Each time the agent arrives to a city, we update one cell of the Q matrix according to :

$Q^{new}(s_{t},a_{t})\leftarrow \underbrace {Q(s_{t},a_{t})} _{\text{old value}}+\underbrace {\alpha } _{\text{learning rate}}\cdot \overbrace {{\bigg (}\underbrace {\underbrace {r_{t}} _{\text{reward}}+\underbrace {\gamma } _{\text{discount factor}}\cdot \underbrace {\max _{a}Q(s_{t+1},a)} _{\text{estimate of optimal future value}}} _{\text{new value (temporal difference target)}}-\underbrace {Q(s_{t},a_{t})} _{\text{old value}}{\bigg )}} ^{\text{temporal difference}}$

*(formula from wikipedia)

In [2]:
import matplotlib.pyplot as plt
import numpy as np
import pandas as pd 
import random
import networkx as nx

In [24]:
class QLearnTSP:
    def __init__(self, dist):
        self.len_path = dist.shape[0]
        self.dist = dist
        #reward matrix, and Q matrix under the form of dictionnaries
        #--------- should be optimized --------- #
        start = 0 
        end = 0 
        rewards = {}
        q = {}
        states = ["start"] + [i for i in range(1, self.len_path)] + ["end"]
        for s in states:
            for n in states:
                if s == n: 
                    q[(s,n)] = -np.inf
                    continue
                q[(s,n)]=0
                s_i, n_i = s, n
                if type(s) == str:
                    s_i = 0
                if type(n) == str:
                    n_i = 0
                if s_i == n_i: 
                    continue    

                rewards[(s_i, n_i)] = -dist[s_i, n_i]
                if n_i == 0:
                    rewards[(s_i, n_i)] = 100 - dist[s_i, n_i]  
        self.rewards = rewards
        self.q = q
    
    

    def follow_path(self, q_temp):
        path = ['start']
        while 'end' not in path:
            possible_next = set([i for i in range(1, self.len_path)]) - set(path)
            if possible_next == set():
                path.append('end')
                continue
            next_state = list(possible_next)[0]
            r = q_temp[(path[-1], next_state)]
            for ele in possible_next:
                if q_temp[(path[-1], ele)] > r:
                    next_state = ele
                    r = q_temp[(path[-1], ele)]
            path.append(next_state)
        return [0 if x in ['start', 'end'] else x for x in path]

    
    
    def get_cost(self, path):
        c = 0
        for i in range(1, len(path)):
            c += self.dist[path[i-1], path[i]]
        return c

    def qlearning(self, epsilon, gamma, lr, lbda, epochs = 100):
        start = 0
        eps = epsilon
        q_learn = self.q.copy()
        for t in range(epochs):
            if t%(epochs/10) == 0:
                print("Iteration :", t, "||", "epsilon = ", round(eps * (1-lbda), 2), "||", "Current cost :", self.get_cost(self.follow_path(q_learn)))

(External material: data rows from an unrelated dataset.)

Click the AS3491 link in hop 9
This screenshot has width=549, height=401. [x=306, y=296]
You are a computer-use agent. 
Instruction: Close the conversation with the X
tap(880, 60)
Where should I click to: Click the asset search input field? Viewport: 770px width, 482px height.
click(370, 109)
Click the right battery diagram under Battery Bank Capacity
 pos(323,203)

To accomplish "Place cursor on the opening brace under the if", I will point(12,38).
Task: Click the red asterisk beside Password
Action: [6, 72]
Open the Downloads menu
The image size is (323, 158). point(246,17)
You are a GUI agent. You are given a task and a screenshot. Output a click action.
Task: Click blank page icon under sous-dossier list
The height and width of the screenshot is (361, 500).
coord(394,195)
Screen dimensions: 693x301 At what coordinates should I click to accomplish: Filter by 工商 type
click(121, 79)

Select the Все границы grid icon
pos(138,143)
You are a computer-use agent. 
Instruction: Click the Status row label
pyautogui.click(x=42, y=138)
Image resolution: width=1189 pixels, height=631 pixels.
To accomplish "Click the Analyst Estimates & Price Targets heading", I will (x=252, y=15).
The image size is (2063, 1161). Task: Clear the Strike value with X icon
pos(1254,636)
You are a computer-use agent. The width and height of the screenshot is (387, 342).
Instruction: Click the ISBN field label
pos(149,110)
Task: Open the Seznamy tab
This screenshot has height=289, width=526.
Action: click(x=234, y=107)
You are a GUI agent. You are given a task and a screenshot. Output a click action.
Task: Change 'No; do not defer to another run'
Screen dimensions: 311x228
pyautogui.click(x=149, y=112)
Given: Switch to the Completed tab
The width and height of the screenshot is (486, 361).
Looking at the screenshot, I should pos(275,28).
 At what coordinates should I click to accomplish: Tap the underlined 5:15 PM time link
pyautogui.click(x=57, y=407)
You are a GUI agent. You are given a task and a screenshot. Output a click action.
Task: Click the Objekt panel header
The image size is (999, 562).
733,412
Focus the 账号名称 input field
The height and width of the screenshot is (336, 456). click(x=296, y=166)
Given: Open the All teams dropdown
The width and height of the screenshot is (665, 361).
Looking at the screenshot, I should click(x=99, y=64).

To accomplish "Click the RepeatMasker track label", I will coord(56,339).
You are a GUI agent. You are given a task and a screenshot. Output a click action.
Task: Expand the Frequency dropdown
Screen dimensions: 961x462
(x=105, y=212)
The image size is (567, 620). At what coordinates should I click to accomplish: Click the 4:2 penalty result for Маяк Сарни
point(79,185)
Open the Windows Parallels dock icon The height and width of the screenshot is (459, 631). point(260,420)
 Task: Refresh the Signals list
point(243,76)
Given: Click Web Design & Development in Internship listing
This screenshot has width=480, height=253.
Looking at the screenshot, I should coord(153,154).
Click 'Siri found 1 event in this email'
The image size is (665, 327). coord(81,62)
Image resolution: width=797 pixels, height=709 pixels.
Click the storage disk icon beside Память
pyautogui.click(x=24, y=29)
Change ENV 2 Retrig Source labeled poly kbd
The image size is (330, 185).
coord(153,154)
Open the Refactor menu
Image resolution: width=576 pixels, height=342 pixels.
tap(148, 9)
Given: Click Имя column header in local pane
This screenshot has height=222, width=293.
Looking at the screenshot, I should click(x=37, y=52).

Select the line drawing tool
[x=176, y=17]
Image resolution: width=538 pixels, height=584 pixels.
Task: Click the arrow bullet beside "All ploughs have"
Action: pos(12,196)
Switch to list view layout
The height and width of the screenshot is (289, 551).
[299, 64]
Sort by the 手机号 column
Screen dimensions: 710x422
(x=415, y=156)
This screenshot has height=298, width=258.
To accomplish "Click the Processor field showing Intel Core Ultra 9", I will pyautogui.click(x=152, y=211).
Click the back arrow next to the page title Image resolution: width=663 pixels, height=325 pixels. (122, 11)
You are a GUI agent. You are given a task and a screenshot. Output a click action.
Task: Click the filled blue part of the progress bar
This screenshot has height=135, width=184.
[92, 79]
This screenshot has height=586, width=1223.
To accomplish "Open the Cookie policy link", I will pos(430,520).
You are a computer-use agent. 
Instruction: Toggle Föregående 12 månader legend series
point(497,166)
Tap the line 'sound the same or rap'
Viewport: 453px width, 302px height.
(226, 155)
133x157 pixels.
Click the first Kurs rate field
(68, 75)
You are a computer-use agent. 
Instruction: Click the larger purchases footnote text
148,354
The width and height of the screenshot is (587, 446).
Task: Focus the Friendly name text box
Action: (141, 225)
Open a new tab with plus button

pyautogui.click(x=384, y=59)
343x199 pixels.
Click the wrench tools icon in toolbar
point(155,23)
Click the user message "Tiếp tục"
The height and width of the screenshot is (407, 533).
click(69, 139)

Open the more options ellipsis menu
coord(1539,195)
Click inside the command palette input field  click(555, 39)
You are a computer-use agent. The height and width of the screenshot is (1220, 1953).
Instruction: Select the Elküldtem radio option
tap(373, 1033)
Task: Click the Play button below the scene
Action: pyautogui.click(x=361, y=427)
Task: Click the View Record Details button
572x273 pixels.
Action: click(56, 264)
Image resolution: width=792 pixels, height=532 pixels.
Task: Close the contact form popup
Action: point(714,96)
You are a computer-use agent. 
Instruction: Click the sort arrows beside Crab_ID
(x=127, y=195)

            current_state = start
            current_path = [start]
            eps = eps * (1-lbda)
            while len(current_path) < self.len_path+1:
                if len(current_path) == self.len_path:
                    current_path.append(0)
                    #do 

                    #
                    continue
                current_state = current_path[-1]
                possible_next = set([i for i in range(1, self.len_path)]) - set(current_path)
                u = np.random.random()
                if u < eps:
                    next_state = np.random.choice(list(possible_next))
                else:
                    key_next = [(current_state, n) for n in possible_next]
                    next_state = list(possible_next)[0]
                    r = self.rewards[(current_state, next_state)]
                    for e in key_next:
                        if self.rewards[e] > r:
                            next_state = e[1]
                            r = self.rewards[e]
                current_path.append(next_state)
                #updating Q
                c_s, n_s, c_s_i, n_s_i = current_state, next_state, current_state, next_state
                if current_state == 0:
                    c_s_i = 'start'
                if next_state == 0:
                    n_s_i = 'end'
                possible_next = set([i for i in range(1, self.len_path)]) - set(current_path) - set([next_state])
                if possible_next == set():
                    continue

                max_r_n = list(possible_next)[0]
                m_r = q_learn[(c_s_i, n_s_i)]
                for ele in possible_next.union(set(["end"])):
                    if q_learn[(c_s_i, ele)] > m_r:
                        max_r_n = ele
                        m_r = q_learn[(c_s_i, ele)] 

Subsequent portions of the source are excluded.